La meilleure protection contre la faute inexcusable n’est pas l’assurance, c’est la démonstration que l’on a pris les mesures nécessaires face aux risques connus. Puisque les deux conditions sont la conscience du danger et l’absence de mesures, la défense de l’employeur se construit en amont, en documentant ce qu’il a fait.

L’enjeu probatoire est central : le jour d’un litige, ce qui n’a pas été tracé est réputé ne pas avoir été fait. La prévention efficace est donc autant une affaire de gestes que d’écrits.

Checklist de prévention du risque de faute inexcusable

  • Document unique d’évaluation des risques (DUERP) à jour.
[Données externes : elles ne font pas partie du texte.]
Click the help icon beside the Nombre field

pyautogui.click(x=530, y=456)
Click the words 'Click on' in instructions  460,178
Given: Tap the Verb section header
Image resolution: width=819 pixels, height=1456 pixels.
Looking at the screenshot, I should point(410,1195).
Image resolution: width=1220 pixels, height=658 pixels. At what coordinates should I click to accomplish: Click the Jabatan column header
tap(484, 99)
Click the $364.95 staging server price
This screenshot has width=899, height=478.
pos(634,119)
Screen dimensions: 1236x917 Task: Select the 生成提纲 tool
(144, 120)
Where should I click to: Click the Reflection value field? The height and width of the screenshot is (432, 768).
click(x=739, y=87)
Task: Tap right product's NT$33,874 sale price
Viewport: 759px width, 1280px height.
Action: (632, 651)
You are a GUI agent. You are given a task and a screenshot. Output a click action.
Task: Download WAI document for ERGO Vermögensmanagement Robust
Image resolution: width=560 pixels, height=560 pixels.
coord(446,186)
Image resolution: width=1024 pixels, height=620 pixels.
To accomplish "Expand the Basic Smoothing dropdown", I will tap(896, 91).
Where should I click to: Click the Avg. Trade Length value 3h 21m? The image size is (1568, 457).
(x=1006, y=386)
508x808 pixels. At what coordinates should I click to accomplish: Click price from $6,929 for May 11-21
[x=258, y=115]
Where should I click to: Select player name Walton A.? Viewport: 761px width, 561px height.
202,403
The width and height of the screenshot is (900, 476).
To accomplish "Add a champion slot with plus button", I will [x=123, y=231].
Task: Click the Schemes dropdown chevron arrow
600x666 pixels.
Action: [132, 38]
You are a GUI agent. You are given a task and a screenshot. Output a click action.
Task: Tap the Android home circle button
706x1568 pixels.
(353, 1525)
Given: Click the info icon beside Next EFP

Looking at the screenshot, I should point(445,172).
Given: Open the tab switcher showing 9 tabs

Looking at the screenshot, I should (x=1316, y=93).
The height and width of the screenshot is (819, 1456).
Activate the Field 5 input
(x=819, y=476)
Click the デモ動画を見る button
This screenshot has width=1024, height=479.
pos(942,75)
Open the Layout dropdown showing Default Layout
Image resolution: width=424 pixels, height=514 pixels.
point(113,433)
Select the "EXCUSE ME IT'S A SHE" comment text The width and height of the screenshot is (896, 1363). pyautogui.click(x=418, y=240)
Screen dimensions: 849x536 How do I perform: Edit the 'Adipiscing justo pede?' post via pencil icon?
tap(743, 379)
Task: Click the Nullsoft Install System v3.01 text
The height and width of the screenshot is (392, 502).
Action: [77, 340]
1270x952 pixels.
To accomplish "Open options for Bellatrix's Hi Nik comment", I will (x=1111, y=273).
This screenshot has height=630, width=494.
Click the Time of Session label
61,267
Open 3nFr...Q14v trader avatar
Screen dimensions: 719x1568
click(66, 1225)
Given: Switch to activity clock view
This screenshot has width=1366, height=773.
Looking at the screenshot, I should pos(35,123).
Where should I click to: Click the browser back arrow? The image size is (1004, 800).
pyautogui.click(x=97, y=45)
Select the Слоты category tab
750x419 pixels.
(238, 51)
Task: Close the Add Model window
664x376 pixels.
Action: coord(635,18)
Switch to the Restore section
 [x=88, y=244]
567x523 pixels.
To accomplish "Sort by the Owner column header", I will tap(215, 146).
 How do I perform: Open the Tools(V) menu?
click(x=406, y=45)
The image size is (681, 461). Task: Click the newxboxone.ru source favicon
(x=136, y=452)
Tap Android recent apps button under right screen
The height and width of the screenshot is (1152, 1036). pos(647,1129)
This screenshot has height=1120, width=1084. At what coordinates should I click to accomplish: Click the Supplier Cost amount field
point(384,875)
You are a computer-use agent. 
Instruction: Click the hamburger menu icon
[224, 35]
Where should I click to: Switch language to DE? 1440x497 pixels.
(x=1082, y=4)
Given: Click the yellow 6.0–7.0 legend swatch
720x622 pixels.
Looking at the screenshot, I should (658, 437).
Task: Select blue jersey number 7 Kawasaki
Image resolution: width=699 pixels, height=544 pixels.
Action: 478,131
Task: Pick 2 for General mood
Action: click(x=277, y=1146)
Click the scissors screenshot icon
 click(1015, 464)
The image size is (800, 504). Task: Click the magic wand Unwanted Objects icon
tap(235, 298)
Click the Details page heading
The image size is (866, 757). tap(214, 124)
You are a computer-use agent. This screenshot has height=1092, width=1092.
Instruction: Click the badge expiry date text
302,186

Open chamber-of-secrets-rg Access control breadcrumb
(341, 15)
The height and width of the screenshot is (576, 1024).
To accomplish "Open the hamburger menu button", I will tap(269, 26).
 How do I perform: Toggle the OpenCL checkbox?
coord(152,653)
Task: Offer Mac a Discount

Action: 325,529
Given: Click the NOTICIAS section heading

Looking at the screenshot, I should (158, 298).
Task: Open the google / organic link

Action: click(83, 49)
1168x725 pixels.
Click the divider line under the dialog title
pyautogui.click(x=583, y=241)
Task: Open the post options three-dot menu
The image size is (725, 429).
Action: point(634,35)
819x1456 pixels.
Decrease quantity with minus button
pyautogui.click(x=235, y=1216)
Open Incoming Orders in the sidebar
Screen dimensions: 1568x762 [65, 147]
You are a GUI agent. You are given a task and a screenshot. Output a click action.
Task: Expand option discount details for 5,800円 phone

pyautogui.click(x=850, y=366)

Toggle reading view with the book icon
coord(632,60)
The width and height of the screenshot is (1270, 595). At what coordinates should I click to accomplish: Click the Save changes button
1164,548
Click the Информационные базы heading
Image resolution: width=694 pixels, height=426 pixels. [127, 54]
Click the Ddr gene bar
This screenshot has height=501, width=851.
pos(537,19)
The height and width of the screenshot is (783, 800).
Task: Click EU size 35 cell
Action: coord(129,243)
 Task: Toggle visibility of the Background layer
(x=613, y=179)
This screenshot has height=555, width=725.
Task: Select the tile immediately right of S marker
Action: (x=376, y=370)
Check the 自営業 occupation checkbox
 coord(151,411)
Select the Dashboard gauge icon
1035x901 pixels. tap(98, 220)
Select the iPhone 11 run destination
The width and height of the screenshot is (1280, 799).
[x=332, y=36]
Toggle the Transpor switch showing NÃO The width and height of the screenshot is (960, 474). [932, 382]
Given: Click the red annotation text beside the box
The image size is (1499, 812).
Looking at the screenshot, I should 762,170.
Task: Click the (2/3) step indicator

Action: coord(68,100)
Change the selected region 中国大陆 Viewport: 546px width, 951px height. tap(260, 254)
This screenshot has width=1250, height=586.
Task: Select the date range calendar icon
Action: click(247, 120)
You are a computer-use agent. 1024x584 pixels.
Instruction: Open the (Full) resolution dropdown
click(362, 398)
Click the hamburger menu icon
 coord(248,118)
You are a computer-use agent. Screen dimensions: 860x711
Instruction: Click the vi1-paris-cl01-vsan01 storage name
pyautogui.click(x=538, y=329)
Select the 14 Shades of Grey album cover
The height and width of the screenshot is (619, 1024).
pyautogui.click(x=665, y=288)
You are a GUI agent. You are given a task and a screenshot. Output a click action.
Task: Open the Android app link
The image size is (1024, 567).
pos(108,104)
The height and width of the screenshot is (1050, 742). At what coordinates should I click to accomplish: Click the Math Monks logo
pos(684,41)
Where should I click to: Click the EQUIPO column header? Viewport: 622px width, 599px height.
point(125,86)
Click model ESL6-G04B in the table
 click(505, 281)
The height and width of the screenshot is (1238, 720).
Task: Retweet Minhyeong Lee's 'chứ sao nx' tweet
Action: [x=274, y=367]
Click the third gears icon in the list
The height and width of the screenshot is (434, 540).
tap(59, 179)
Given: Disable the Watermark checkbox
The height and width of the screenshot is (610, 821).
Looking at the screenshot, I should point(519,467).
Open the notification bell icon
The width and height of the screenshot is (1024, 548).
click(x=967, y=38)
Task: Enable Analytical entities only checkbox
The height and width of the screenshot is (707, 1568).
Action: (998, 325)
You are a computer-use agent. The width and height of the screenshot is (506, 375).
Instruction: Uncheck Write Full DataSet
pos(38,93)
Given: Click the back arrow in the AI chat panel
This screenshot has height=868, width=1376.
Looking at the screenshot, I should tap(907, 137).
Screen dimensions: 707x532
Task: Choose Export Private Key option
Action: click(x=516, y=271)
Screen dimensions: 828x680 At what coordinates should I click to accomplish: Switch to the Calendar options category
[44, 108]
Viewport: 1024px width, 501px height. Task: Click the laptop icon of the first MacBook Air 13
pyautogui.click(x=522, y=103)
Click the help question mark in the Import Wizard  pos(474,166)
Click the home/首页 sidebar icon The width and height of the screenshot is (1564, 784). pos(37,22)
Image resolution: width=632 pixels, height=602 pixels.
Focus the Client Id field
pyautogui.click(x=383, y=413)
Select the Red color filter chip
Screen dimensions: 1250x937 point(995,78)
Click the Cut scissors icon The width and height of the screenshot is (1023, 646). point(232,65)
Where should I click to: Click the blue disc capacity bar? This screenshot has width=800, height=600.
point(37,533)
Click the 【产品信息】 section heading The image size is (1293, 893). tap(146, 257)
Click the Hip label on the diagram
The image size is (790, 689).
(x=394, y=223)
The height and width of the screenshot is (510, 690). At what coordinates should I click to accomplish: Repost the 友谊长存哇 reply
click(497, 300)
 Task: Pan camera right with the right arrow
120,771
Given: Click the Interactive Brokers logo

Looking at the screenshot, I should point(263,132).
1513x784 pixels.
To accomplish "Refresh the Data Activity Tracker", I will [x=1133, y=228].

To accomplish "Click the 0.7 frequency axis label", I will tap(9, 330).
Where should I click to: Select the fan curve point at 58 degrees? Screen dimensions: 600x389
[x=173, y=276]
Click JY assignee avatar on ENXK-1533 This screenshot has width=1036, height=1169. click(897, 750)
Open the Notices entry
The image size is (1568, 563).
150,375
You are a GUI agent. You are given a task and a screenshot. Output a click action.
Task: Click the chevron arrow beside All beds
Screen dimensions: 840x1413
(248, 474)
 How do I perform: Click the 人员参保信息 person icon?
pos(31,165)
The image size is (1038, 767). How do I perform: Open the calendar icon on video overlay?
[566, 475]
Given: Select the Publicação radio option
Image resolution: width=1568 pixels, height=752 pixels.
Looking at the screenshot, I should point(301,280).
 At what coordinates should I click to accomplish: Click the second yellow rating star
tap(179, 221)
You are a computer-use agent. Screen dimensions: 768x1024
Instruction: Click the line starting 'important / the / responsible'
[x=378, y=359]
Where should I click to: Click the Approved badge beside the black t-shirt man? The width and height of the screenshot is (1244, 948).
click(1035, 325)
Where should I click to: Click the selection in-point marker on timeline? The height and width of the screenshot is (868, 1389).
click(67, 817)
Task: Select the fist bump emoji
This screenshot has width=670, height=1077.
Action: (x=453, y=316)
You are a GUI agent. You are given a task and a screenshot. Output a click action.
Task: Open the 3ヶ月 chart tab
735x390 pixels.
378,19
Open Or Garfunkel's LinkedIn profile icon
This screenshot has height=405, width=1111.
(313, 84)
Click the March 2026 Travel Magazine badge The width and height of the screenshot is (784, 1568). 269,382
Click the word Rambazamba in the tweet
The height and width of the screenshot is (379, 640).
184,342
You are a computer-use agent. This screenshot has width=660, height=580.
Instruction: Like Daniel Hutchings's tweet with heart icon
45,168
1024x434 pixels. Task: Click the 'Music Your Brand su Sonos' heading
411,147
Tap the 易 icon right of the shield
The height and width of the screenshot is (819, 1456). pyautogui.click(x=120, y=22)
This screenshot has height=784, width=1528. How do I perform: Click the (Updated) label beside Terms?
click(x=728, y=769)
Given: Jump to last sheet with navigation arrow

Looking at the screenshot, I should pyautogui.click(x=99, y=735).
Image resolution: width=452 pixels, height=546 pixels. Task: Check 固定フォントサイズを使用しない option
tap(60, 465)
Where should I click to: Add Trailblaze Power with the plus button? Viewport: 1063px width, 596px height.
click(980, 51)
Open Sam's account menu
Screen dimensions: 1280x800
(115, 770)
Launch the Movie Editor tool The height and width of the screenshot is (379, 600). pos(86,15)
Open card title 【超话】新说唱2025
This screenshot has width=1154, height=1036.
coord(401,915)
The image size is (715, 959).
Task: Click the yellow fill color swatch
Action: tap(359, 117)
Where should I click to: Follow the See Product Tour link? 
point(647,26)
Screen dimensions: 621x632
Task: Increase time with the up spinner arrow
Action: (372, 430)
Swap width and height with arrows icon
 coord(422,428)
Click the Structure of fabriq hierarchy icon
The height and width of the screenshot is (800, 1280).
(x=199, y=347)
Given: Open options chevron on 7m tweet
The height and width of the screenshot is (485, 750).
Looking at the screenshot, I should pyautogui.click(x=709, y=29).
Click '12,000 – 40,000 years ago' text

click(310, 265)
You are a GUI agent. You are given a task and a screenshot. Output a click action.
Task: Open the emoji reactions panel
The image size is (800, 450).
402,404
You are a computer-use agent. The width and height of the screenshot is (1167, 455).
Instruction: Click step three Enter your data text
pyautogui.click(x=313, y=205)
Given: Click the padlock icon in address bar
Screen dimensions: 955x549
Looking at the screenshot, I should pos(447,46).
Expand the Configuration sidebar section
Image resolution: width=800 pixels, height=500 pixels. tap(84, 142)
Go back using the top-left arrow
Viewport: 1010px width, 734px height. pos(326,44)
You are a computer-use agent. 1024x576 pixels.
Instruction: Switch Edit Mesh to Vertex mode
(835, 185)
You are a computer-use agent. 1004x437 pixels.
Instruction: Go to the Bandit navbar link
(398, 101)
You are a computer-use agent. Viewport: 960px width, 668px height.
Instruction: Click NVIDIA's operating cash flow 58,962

Risques identifiés poste par poste, daté, révisé régulièrement. C’est la première pièce que l’on vous opposera, dans un sens comme dans l’autre.
  • Traçabilité des mesures de protection. Pour chaque risque identifié, conservez la preuve des mesures prises : équipements fournis, protections collectives installées, aménagements réalisés.
  • Formation et information sécurité documentées. Émargements, attestations, accueil sécurité des nouveaux entrants, des intérimaires et des stagiaires. Une formation non prouvée n’existe pas dans le dossier.
  • Traitement écrit des alertes. Tout signalement (salarié, CSE, médecine du travail, droit d’alerte) doit recevoir une réponse tracée. Une alerte ignorée est l’illustration parfaite de la conscience du danger sans mesure prise.
  • Suivi des préconisations du médecin du travail. Restrictions d’aptitude, aménagements de poste : leur mise en œuvre effective doit être vérifiable.
  • Contrôle de l’application réelle des consignes. Donner une consigne ne suffit pas ; il faut pouvoir montrer qu’on s’est assuré qu’elle était suivie, encadrement compris.
  • Vérification de la couverture assurantielle. Confirmez avec votre assureur que la responsabilité au titre de la faute inexcusable est bien garantie, et à quelle hauteur (art. L.452-4 CSS).
  • Vigilance renforcée sur les publics et risques sensibles. Travail isolé, jeunes travailleurs, intérim, sous-traitance, risques émergents : ce sont les terrains où la conscience du danger est la plus facile à démontrer côté victime.

En résumé

La faute inexcusable n’est pas un événement rare réservé aux situations dramatiques : elle se déclenche dès qu’un risque connu n’a pas été suffisamment maîtrisé. Ses conséquences financières (majoration de rente, réparation élargie des préjudices depuis la QPC de 2010, remontée vers l’entreprise et impact sur les cotisations) en font un sujet de pilotage à part entière, pas une simple question d’assurance. La bonne nouvelle pour l’employeur : les deux conditions qui la caractérisent sont aussi les deux leviers de prévention. Identifier les dangers, prendre les mesures, et surtout en conserver la preuve.